И солисты "Зазеркалья" стоят и поют прямо в зал, ни на секунду не упуская из виду руки дирижёра. Труд их тяжек: партии в "Отелло" не только восхитительные, но и зубодробительные, оркестровые кунштюки по меньшей мере очень плотные, а в сложной акустике театра, выводящей на первый план любые акценты духовых и не позволяющей струнным обволакивать голоса приятным рассеянным светом, попросту опасно громкие. Зритель с замиранием сердца следит за музыкальными событиями оперы, радуется слаженным ансамблям и хору, сопереживает каждой ноте в застольной песне и монологе Яго или в ариях и дуэтах Отелло и Дездемоны (у Ольги Черемных поначалу чуть резковатой, но замечательно смягчающейся к прощальной молитве), отмечает отличное исполнение партии Кассио (у Романа Арндта) — и ничто, ничто не отвлекает его от наблюдений за этой хорошей, но трудной работой.

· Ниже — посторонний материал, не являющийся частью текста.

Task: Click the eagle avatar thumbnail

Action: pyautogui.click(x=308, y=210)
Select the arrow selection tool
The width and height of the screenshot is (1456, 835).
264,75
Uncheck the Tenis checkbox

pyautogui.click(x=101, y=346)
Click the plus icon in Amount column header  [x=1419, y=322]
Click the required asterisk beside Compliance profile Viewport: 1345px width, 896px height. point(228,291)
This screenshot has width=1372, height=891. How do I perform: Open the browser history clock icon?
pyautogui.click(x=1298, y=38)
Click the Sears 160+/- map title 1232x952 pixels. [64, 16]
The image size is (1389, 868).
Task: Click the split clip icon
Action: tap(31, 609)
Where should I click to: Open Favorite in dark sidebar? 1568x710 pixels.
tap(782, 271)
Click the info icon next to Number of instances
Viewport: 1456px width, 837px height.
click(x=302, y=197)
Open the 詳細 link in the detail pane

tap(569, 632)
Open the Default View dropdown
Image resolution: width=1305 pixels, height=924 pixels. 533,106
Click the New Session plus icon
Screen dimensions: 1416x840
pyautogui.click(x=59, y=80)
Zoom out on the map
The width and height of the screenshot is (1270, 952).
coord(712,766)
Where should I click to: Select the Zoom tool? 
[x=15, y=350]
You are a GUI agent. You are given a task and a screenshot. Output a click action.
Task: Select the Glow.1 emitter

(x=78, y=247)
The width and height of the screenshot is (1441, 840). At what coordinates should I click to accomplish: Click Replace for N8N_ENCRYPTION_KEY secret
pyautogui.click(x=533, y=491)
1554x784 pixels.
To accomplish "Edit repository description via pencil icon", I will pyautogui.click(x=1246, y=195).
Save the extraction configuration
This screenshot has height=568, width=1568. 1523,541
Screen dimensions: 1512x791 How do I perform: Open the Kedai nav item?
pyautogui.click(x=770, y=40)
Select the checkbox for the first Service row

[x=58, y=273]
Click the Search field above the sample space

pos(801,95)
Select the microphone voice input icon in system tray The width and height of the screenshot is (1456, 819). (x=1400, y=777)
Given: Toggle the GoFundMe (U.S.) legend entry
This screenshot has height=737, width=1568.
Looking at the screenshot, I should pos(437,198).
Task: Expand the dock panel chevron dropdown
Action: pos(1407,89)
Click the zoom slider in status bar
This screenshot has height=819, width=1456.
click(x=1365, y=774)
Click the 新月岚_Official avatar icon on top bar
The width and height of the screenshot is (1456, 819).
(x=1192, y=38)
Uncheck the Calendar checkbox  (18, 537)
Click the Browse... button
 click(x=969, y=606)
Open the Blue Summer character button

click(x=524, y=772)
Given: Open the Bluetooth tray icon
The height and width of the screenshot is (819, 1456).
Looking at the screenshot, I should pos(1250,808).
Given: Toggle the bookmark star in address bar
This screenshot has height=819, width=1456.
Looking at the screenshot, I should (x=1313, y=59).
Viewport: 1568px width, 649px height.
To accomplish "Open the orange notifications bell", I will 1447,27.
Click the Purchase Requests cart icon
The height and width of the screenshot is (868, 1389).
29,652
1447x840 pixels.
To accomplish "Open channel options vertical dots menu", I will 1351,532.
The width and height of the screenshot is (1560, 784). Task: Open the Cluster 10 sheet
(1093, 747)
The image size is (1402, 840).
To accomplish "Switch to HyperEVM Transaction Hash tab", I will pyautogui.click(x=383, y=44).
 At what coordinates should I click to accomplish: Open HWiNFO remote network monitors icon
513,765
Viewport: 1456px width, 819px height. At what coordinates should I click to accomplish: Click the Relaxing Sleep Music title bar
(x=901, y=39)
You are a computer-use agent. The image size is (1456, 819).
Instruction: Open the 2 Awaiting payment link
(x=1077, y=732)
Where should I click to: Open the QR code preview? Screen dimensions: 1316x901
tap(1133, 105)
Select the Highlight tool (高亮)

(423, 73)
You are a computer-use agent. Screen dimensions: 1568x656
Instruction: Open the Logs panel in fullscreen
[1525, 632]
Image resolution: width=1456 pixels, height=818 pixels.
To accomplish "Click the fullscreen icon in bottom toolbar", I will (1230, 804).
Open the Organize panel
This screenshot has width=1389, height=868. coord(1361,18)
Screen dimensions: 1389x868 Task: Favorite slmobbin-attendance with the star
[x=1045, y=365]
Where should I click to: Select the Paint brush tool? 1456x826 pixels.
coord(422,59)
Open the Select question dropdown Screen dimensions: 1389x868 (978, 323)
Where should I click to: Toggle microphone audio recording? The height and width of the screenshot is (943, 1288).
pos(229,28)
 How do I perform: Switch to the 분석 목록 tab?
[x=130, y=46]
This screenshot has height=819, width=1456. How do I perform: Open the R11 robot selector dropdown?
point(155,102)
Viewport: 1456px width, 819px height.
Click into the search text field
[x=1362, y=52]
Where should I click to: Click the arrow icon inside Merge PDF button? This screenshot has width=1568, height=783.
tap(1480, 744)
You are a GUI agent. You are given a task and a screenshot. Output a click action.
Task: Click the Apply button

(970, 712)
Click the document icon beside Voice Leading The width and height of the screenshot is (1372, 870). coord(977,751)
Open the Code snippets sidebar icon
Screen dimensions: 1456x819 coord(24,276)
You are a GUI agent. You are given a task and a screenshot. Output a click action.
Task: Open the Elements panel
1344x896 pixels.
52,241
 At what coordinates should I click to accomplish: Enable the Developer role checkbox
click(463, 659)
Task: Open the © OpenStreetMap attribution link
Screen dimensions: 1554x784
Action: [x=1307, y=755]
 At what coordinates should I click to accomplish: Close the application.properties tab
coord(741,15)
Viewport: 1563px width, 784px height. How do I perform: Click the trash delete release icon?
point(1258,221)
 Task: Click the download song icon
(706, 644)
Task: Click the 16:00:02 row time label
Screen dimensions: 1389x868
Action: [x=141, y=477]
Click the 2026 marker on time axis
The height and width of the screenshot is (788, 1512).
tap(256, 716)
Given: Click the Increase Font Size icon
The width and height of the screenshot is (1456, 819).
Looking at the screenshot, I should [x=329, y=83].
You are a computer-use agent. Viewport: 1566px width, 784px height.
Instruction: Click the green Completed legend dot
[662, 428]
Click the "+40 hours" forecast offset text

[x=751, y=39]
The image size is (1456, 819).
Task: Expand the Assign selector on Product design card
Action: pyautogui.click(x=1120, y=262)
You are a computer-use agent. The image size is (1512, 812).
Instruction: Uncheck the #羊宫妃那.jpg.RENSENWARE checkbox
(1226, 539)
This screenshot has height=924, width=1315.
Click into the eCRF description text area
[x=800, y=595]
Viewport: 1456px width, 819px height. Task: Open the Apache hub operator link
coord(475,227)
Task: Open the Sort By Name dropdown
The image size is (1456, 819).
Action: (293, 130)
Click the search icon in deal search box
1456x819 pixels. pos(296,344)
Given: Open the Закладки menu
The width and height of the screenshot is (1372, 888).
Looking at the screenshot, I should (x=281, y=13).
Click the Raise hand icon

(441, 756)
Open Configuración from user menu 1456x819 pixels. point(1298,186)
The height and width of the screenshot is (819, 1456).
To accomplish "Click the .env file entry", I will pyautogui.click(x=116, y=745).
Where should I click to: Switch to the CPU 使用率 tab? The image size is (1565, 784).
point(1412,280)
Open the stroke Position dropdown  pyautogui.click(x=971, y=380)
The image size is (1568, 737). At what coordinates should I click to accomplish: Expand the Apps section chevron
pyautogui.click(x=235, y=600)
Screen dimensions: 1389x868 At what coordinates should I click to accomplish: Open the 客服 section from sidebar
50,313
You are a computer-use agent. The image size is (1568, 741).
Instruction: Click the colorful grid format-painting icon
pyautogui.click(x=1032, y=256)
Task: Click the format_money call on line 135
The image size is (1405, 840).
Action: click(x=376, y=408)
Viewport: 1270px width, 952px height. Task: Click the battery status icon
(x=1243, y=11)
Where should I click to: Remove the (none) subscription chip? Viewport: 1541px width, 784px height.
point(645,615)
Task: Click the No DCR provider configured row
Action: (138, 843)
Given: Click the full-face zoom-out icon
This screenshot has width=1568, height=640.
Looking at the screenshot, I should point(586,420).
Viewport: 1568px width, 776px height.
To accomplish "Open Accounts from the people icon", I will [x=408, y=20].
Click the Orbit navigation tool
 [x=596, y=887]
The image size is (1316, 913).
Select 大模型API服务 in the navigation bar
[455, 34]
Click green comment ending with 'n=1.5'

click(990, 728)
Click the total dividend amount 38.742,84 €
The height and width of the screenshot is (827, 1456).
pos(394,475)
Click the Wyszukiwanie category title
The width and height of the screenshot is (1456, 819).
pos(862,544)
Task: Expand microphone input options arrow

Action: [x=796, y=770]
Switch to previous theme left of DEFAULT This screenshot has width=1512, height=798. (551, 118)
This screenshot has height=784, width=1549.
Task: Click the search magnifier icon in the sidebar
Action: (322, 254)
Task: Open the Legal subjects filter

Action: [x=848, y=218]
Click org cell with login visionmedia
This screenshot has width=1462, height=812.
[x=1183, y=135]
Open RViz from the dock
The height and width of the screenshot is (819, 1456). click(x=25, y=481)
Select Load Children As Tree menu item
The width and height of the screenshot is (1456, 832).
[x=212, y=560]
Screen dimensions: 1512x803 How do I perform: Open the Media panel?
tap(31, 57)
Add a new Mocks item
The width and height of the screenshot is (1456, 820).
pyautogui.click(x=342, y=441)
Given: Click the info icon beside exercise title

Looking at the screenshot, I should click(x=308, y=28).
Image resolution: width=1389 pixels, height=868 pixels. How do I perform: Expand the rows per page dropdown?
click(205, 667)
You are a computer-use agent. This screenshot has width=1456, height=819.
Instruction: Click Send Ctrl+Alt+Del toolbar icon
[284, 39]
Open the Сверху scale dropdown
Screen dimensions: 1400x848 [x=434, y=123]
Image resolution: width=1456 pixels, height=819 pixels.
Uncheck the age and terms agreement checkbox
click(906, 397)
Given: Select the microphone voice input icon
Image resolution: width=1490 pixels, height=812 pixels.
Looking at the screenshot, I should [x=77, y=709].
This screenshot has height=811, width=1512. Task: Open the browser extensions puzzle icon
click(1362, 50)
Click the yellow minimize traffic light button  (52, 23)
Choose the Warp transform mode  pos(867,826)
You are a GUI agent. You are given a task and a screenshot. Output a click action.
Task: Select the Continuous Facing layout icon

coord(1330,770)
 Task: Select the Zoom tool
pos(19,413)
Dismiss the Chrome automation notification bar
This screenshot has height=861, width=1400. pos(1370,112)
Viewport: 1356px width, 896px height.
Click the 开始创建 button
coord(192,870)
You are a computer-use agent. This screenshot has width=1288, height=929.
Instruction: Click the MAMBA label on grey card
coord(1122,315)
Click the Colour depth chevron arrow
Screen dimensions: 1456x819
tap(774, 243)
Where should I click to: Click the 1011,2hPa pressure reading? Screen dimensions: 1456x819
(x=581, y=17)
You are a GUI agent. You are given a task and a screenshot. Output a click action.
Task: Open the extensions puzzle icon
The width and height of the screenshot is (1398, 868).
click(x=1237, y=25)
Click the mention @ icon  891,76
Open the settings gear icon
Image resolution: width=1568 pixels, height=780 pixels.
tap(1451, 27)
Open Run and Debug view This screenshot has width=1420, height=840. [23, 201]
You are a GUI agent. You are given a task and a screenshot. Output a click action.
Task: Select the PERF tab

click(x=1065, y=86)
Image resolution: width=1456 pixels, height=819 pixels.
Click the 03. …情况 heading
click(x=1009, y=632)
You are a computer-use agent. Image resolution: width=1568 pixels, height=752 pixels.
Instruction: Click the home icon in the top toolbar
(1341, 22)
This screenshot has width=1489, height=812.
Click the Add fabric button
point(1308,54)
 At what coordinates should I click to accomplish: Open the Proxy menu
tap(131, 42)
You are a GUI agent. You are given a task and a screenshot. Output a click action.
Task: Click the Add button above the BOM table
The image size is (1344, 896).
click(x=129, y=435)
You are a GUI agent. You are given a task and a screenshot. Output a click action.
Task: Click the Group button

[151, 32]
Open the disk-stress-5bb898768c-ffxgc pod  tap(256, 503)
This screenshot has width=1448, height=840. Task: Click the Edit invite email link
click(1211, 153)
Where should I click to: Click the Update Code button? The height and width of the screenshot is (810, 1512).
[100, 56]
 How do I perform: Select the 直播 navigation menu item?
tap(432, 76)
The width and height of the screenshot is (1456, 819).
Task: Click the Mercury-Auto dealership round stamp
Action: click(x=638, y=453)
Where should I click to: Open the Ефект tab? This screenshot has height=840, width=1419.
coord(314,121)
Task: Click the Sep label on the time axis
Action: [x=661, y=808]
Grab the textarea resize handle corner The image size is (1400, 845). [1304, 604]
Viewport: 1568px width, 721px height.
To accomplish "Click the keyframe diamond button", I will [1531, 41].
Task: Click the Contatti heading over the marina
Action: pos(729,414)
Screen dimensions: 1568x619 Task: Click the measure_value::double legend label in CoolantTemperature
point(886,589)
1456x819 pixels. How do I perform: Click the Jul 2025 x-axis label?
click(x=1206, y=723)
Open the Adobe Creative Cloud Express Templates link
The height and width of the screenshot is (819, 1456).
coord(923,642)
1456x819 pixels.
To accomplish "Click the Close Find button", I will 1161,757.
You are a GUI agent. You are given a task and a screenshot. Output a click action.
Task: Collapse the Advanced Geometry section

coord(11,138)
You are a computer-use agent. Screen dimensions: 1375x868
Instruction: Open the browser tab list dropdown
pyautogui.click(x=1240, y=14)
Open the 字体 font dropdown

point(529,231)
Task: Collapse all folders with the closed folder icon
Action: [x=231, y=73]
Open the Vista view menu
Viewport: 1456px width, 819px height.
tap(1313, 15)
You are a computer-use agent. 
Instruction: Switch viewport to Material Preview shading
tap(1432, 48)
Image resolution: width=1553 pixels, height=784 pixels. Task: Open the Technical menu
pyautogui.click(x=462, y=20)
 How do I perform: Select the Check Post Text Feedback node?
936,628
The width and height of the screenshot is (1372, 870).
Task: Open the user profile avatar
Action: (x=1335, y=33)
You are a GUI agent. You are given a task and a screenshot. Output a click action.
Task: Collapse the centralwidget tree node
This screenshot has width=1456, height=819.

Создатели спектакля словно бы намеренно отказались от любых авторских трактовок хрестоматийного шедевра и показали "оперу как она есть". Яго — демонстративно коварен, Отелло — бешено ревнив (хоть это и выражается у Дмитрия Каляки преимущественно во взоре, отнюдь не в пластике), Дездемона — просто жертва. Никаких тебе дополнительных акцентов и мотиваций героев, никаких режиссёрских "догадок" и "находок" (разве что Отелло душит простыню, а не лично артистку), никакой актуализации сюжета. А, казалось бы, какой простор для театральных комментариев к нашей эпохе "новой этики" — тут и проблемы нацменьшинств, и домашнее насилие, и гендерное неравноправие. Но нет. Даже костюмы Ирины Долговой работают на максимальное отстранение от злобы сегодняшнего и любого другого дня: внеисторические бальные платья, абстрактно–военная форма, расшитые золотом халаты заставляют забыть и о веке Шекспира, и о временах Верди, и о том, что сейчас за окном.
Может, это и к лучшему?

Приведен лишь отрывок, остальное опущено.